(Warning: This message is probably more suitable for high school and college kids. If you're older, you can still read and add comments where you feel necessary. If you're older but are in denial, well, who am I to judge, read on!! Haha)
Last Wednesday, this intern started working at our office.
He came into my office, all shy and seemingly innocent. He wore what was probably his nicest shirt, cotton pants and formal shoes, and shook my hand with a smile. His smile was sincere, I could tell.
After our brief shaking of hands, I led him to the room where three of my staff worked, introduced him as the new intern, and left him in their care. I laughed a bit as I walked away, thinking about that poor kid who had no idea what he was getting into. But if he was anything like me, he would walk away at the end of his internship with his head held high, knowing he was ready to face anything.
I went back and forth to that room to monitor how he was doing, and I couldn't help but feel reminiscent of my own early working days. Geez, that was a heck of a long time ago!
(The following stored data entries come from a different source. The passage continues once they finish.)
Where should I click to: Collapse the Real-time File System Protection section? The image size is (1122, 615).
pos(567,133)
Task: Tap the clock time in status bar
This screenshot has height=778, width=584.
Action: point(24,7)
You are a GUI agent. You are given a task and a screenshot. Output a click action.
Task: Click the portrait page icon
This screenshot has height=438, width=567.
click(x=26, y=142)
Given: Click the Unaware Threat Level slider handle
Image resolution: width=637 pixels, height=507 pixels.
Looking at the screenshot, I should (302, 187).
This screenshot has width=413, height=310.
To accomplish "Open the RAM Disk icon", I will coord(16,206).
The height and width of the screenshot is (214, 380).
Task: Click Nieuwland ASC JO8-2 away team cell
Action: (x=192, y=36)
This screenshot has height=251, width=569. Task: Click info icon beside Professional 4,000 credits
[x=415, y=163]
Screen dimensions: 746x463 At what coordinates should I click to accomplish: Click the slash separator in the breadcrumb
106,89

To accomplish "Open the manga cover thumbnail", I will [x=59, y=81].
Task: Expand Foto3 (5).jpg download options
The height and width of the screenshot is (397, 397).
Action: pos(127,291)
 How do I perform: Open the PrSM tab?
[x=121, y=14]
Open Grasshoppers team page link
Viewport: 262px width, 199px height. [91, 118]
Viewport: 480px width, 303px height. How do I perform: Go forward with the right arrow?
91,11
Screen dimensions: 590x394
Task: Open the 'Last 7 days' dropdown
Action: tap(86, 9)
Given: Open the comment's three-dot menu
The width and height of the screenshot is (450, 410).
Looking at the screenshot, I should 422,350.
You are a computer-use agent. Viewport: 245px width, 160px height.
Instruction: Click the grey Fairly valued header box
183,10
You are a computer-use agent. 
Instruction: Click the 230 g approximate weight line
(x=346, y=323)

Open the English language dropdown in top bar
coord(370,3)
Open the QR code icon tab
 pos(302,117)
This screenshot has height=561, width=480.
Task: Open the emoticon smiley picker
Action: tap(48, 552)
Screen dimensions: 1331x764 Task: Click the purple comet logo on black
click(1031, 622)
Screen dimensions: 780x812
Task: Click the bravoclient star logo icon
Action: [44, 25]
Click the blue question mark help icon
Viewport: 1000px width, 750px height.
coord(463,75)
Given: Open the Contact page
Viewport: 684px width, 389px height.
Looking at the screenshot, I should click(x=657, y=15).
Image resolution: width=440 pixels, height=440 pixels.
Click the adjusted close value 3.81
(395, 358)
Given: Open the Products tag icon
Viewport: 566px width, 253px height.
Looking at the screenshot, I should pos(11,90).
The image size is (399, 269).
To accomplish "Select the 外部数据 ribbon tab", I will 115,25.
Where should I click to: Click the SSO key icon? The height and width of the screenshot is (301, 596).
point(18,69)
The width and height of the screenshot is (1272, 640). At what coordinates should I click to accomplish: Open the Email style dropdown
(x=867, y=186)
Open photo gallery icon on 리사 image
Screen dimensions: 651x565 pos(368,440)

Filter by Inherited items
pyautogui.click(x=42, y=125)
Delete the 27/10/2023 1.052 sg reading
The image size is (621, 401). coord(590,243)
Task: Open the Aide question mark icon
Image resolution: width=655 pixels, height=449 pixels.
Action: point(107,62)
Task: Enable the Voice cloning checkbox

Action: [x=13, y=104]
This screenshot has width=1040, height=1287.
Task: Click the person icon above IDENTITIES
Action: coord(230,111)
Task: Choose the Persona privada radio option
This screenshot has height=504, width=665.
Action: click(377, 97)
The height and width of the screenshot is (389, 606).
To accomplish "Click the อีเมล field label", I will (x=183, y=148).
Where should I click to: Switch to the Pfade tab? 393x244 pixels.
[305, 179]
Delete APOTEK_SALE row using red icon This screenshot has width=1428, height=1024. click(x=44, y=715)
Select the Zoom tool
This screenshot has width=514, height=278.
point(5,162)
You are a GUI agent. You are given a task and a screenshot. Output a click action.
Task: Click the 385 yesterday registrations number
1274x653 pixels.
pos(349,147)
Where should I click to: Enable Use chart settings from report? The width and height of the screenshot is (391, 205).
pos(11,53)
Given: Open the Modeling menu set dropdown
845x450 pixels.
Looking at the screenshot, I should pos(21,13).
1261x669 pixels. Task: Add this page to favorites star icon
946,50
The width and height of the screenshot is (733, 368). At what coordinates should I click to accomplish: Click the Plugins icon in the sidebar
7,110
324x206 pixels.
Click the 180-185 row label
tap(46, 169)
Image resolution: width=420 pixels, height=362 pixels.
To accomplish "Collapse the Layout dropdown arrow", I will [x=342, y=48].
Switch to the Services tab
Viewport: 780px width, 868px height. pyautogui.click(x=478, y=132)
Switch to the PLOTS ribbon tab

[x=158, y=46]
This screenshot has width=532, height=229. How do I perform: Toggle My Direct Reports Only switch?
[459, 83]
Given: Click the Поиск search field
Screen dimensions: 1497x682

I started working when I was 19, almost 20. I actually celebrated my 20th birthday on the job. Why did I start so early? Easy answer, I dropped out of college. Was it a choice? Definitely not. I just couldn't afford it anymore, and couldn't get student loans. Sad right? Yeah, tell me about it. But before you go all teary eyed and feel sorry that I don't have a Bachelor degree like everyone else (well, maybe not everyone) - don't be. I am happy I started working early. By the time my friends had finished college and just started working, I was already a Manager. So woo-hoo for me! Seriously, no regrets - everything worked out for the best. And this doesn't in any way mean that it's OK to quit college halfway. If you can get your degree, then gosh darn it, go get it! Stay in school!!
Anyway, back to my rambling, I started my first job thinking it would be easy. I thought it would be like the summer jobs I used to have, you know, a temp reception kind of job where I'd answer telephones, get people coffee, copy some stuff, fax some stuff, type some stuff. I mean, with no experience and no degree, I always thought that that would be how I started off. Stress free, happy go lucky, a smile on my face every day.
Nope, that's not how I started. I was assigned to something else entirely: telemarketing sales. Oh God, it was an awful job. No offense to anyone who does it, but I really, really, really hated it. I hated that I had to wear a headset all day long that would automatically dial a new number as soon as I hung up on the previous call (without so much as a single minute's break!), I hated that I could hear myself breath through the mouth piece on the stupid headset, I hated that I was calling people and interrupting them, I hated when they were rude to me on the phone, I hated when they would hang up on me without even letting me speak first, I hated that some guys actually tried to hit on me over the phone, and I certainly hated that even though I made a sale, it didn't make me hate the job any less. Did I mention I hated the job?
At times, I would get so stressed over going to work that I would get heartburn and end up feeling sick and barfing the whole day. No joke!
But you know, after a few weeks, I managed to get a grip and suck it up. Thanks to Mom dearest who kept reminding me that I needed the experience, the network, because I might have good use for all of it one day. She told me that everyone has to start from something crappy, in order to be able to have a deeper appreciation for other things, that other things will seem much more rewarding.
In the end, I stayed at that job for nearly two years, got promoted twice (that means 2x the salary too) and transferred to a much more interest job in the marketing and communications department and that job was basically how I got introduced to the job I have now (which I have had for the last NINE years). Rewarding? Yup, I think so. Was it easy to come by? Not at all.
At the end of the day, this is what I think: every first job will be basically pretty crappy - but if you work hard, pay your dues, and try to learn everything there is about that job, eventually it will equip you to be ready for something bigger and better that's patiently waiting around the corner for you. It's never going to be easy, and don't ever let your young, naive, innocent college brains think it will be. Trust me, it's going to be hard. But it's going to be worth it, more than you could possibly imagine.